Robert started his business at the tender age of six years old. He set up on a road to sell his father's cucumbers with a giant sign that said "Robert Is Here" and the name stuck, so the place is still called Robert Is Here. He soon progressed into hiring his neighbor to work for him when he was at school. Today, many years later, his business is still thriving with many friendly employees, loads of exotic fruits, fresh vegetables, and the MOST amazing milkshakes!! We came for the key lime milkshake, which was a perfect blend of sweet and tart - delicious, but we loved the mamey and the guanabana flavored milkshakes just as much, if not more. They were made with fresh fruit and they were delicious, creamy and vanilla with the fruit taste too - seriously good stuff. 
Sharing a mamey milkshake
We stopped at Robert's on our way to Key Largo, the northern most key and had such a delightful time, we stopped at Robert's again on the way home. We stocked up on avocados (and made guacamole three times while on vacay), the most delicious juicy Kitt mangoes that the staff was happy to slice up for us. They were so perfectly ripe that the juice dripped down our arms while eating them.
juicy mango!
We enjoyed longans (like lychee), key limes, jack fruit, tomatoes, and intriguingly named dragon fruit. 
Source: Tropical Fruit Nursery
Dragon fruit is strange looking from the outside, but the variety we had was beautiful fuchsia pink with small black seeds on the inside. I cut it in half and just scooped the fruit out with a spoon, much like an avocado.

Look at this beauty...

With this color, I knew I wanted to make something fresh to show it off. I figured it would make a beauitful drink and boy was I right. We had some limeade concentrate in the freezer which I mixed up and added the chopped dragon fruit. When stirred up, it all became this gorgeous pink color. It didn't change the flavor of the drink because the dragon fruit flavor is so mild, something like strawberries. I think this fruit would make an incredible mixed drink with natural coloring.

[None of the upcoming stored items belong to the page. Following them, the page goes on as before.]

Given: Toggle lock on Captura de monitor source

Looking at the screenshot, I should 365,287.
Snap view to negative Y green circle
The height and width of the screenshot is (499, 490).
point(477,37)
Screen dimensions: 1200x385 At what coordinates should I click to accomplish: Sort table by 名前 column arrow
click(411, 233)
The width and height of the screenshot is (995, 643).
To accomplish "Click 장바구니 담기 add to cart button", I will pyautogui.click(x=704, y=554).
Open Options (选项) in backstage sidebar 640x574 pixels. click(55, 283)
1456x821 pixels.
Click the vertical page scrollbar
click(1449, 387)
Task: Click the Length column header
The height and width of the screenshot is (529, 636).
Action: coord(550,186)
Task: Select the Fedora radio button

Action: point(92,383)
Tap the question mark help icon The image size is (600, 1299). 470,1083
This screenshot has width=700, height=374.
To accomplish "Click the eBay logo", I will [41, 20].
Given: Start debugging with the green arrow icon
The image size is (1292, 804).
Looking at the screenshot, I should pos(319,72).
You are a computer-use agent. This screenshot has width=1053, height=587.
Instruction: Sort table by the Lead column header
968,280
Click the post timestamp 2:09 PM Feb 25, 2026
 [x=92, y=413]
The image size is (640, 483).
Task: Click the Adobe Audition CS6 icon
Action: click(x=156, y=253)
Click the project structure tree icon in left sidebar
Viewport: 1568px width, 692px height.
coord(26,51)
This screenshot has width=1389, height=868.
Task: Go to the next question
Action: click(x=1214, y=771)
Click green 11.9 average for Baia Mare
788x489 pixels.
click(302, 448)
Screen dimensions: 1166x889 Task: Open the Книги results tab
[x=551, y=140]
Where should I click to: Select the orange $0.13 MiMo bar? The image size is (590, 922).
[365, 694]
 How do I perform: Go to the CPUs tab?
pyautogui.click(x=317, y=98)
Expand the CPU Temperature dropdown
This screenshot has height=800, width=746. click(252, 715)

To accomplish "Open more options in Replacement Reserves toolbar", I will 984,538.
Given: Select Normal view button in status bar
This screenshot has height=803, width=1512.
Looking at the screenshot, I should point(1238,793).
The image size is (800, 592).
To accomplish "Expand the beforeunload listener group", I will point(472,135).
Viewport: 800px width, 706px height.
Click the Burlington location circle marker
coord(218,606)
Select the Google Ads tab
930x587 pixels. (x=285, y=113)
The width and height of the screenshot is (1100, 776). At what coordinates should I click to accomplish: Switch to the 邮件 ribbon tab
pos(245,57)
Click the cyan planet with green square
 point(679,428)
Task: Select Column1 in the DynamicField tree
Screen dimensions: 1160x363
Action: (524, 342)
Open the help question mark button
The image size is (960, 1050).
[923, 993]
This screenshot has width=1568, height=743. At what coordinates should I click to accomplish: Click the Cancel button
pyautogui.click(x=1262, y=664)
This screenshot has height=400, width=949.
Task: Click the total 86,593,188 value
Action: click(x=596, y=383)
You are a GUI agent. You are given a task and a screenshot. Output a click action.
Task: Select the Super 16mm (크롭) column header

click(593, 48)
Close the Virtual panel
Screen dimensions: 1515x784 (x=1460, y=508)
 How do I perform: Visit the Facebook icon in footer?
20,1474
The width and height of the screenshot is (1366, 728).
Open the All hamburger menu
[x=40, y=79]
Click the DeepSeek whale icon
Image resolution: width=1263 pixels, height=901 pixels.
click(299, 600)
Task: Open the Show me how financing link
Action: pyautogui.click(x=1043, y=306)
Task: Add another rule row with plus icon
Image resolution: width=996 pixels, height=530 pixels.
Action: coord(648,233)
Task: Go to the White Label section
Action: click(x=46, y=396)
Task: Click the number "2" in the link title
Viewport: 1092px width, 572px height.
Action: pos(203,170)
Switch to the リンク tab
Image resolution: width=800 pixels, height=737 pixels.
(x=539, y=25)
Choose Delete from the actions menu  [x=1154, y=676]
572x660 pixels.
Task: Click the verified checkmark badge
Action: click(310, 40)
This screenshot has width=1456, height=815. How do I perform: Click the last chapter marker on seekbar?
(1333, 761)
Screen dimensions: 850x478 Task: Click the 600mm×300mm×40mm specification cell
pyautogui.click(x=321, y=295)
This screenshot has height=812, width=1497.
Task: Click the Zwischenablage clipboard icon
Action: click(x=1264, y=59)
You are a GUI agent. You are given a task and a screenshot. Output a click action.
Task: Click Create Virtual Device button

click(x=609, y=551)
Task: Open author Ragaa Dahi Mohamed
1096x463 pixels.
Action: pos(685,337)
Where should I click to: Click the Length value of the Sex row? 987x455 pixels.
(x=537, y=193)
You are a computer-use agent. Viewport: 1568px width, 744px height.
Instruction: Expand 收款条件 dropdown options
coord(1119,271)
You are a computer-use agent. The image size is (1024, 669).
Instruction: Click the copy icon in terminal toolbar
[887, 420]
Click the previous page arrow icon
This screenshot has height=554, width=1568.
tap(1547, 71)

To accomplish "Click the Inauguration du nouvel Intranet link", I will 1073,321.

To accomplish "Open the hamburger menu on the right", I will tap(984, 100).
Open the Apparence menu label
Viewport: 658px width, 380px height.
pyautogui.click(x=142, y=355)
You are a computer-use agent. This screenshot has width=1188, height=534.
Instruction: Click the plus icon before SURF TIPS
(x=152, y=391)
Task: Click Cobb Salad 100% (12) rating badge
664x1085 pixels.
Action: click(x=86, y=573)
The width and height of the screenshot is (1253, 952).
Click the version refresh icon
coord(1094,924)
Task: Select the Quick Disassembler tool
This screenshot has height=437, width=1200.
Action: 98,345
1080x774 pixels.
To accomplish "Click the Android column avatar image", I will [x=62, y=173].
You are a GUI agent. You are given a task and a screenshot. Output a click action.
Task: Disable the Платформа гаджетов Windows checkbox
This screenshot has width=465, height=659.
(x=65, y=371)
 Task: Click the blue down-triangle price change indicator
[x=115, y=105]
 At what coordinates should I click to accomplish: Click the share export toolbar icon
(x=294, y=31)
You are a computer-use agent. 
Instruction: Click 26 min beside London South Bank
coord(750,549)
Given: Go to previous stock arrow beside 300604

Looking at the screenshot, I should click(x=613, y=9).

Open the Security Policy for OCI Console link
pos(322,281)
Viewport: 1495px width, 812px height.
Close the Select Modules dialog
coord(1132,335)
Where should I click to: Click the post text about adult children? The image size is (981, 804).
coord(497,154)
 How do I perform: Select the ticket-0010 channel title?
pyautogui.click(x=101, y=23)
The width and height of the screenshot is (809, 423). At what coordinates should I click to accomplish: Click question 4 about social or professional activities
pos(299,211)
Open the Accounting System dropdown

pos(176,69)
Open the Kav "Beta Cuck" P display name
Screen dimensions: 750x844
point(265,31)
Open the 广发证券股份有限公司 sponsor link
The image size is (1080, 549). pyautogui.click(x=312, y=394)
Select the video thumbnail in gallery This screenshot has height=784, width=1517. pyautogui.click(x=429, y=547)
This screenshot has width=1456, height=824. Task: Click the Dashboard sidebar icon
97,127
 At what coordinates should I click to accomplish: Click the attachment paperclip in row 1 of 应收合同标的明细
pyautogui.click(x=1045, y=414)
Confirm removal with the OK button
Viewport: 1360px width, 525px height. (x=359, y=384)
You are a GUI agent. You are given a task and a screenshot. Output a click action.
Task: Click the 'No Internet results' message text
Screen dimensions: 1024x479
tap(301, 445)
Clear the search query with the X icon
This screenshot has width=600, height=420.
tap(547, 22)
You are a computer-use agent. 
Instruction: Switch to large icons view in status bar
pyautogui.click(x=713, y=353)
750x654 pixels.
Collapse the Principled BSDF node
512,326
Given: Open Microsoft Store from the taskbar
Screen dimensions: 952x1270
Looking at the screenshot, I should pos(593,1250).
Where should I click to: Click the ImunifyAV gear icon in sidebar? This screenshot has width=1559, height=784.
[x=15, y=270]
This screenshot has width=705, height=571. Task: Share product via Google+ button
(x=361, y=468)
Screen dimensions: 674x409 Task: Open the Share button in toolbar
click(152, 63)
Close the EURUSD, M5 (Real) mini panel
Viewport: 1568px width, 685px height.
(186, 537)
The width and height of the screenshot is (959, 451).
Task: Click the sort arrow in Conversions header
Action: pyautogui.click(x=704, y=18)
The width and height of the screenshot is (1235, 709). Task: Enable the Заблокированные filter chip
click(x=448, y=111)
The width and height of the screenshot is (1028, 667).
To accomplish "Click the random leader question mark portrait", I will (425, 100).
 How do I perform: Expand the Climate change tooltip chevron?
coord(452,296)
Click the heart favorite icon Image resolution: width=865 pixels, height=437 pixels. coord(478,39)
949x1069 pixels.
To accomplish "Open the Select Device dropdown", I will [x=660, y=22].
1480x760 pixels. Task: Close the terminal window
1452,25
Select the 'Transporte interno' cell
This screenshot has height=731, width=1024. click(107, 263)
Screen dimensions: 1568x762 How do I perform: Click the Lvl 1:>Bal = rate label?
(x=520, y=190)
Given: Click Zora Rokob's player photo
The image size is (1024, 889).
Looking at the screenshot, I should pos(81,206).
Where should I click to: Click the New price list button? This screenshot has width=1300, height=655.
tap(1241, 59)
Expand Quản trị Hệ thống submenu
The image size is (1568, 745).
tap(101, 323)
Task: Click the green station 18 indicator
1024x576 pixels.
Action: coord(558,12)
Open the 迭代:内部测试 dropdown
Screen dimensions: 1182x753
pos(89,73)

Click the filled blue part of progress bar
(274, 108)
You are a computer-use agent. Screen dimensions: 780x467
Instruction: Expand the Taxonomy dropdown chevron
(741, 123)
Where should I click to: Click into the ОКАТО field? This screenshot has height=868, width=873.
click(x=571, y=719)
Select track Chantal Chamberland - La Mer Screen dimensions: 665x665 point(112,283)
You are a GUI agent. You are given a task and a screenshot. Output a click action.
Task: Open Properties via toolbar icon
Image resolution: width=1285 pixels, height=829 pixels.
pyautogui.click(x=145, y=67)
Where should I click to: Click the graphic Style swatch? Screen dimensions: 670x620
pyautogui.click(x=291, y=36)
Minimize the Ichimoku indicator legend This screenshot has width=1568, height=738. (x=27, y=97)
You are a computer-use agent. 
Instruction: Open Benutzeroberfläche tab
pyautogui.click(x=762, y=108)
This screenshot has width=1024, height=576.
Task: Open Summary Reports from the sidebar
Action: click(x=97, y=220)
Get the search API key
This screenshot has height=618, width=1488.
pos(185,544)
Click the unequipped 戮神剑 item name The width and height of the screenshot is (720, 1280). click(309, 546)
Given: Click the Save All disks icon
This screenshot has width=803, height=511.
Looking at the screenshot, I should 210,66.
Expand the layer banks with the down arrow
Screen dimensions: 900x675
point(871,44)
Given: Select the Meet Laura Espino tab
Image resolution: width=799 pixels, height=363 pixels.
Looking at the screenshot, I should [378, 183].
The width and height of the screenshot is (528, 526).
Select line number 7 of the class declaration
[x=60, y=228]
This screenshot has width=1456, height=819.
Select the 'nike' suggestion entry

Tropical Pink Dragonfruit Limeade
1 can limeade concentrate
1/2 dragonfruit

Mix up limeade with water and stir in chopped dragonfruit. Let sit in fridge for at least 30 minutes to overnight. The color will deepen over time. Add tequila for an adult dragon-rita.
We tried it in orange juice too and it created a beautiful translucent coral color. A a little of the fruit goes a long way in coloring a drink so I had plenty of fruit to make different drinks.